**PASSAGE FOR REVIEW:**
|---|
Dr Adam Calo, The James Hutton Institute: The role of property, ownership and land tenure on landscape decision making: The case of Scotland’s ‘low carbon farming’ policies. 

Dr Calo said: 

“I’m delighted to join Landscape Decisions Programme as a Fellow. The concerted effort to join up the social and biophysical sciences along with the arts and humanities demonstrates the type of consortium required to meet grand environmental challenges at a systems level. I look forward to stimulating thinking on how norms of property, land tenure and land access restrain or enable the ability for land managers to take on climate positive decisions in the agricultural sector, and I hope to make a timely contribution though the Landscape Decisions Programme.”  

Dr Christopher Lee, University of Exeter: Co-desIgning Robust natural Capital LandscapEs (CIRCLE). 

Dr Lee said: 

“I’m delighted to have been awarded a Landscape Decisions Fellowship, and I’m excited to begin translating the expertise of the Landscape Decisions Programme into the policy design process, and ultimately environmental benefits to society.Working at the heart of government policy development will give me, and colleagues in the Landscape Decisions Programme, the opportunity to better support decision makers, and to improve the use of our work in the policy design process in future.
|---|
**RECORDS SUPPLIED:**
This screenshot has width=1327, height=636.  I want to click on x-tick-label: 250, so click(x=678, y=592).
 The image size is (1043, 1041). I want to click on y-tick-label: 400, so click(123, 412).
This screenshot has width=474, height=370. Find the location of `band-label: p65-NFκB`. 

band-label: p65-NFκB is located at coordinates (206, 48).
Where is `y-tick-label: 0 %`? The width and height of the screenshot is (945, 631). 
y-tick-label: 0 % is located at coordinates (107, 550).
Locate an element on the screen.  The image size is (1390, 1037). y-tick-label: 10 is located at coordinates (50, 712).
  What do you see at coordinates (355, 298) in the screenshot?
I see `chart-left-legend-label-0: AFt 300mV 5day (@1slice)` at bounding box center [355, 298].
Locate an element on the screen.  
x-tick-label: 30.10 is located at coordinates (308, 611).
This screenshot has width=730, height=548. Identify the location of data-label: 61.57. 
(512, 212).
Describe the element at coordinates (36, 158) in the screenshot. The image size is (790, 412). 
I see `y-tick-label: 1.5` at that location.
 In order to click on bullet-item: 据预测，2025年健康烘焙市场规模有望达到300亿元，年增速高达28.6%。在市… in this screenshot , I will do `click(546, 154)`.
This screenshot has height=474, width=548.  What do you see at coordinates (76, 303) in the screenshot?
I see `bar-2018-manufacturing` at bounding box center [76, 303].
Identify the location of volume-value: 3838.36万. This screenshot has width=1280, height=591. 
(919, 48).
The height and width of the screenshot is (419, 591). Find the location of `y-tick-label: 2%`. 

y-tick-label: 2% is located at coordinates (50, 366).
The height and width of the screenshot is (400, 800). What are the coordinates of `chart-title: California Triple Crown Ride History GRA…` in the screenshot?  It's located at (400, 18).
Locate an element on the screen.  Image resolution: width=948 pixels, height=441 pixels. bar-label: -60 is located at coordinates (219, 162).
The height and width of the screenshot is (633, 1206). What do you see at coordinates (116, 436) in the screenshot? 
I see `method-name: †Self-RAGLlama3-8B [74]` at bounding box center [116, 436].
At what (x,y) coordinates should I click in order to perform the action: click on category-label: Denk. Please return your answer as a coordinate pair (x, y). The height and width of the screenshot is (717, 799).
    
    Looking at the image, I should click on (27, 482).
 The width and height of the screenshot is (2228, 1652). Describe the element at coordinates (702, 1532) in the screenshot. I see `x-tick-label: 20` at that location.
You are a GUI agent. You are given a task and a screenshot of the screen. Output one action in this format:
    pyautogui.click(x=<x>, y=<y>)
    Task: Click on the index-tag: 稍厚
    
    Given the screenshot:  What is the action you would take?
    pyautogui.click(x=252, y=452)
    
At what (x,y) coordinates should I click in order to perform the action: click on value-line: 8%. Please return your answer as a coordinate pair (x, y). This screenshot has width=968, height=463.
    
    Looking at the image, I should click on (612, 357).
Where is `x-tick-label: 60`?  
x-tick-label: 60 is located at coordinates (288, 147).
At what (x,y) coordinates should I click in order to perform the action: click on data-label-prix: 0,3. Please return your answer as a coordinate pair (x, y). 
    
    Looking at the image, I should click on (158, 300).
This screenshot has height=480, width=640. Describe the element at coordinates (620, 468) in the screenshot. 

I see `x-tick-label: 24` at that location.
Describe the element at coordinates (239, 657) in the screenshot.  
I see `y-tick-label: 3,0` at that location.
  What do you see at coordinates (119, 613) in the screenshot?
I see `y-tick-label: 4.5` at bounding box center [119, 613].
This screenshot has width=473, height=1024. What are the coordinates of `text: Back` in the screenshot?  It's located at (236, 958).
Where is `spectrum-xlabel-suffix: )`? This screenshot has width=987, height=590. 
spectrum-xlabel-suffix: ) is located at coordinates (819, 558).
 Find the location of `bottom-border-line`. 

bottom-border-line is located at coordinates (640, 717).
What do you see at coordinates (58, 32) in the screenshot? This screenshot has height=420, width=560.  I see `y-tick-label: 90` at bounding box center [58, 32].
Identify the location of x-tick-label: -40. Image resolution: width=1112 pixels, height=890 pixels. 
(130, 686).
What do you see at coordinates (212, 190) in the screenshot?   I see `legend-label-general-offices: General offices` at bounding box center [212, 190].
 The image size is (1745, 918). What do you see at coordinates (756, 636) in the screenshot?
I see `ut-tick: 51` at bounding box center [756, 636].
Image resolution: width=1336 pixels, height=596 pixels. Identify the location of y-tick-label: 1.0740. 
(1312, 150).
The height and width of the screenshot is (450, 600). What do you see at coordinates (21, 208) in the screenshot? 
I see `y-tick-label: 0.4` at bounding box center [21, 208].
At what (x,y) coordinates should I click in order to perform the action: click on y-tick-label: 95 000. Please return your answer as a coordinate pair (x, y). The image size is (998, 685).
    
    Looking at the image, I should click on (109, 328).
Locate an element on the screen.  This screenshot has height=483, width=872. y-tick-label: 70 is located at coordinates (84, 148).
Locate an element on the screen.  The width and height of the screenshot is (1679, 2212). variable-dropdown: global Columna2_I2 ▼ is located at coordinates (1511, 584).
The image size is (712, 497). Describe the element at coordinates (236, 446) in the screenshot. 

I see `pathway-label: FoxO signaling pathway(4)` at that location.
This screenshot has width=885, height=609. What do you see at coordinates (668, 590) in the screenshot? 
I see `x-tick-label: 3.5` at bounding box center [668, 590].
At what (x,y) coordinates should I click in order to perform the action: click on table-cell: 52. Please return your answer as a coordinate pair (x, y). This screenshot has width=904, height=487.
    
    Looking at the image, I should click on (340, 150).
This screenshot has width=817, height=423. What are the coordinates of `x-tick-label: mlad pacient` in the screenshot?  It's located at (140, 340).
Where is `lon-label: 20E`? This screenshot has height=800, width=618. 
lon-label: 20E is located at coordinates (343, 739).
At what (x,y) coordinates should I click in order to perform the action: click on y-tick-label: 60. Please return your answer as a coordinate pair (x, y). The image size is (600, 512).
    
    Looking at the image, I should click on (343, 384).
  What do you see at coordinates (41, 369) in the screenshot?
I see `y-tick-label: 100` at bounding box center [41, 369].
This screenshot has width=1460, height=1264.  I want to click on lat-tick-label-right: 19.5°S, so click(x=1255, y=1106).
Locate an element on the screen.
|---|
Translate this sentence from the fellowship announcement into Spanish: "The concerted effort to join up the social and biophysical sciences along with the arts and humanities demonstrates the type of consortium required to meet grand environmental challenges at a systems level."

**TASK RESPONSE:** El esfuerzo concertado por unir las ciencias sociales y biofísicas junto con las artes y las humanidades demuestra el tipo de consorcio necesario para afrontar grandes desafíos ambientales a nivel de sistemas.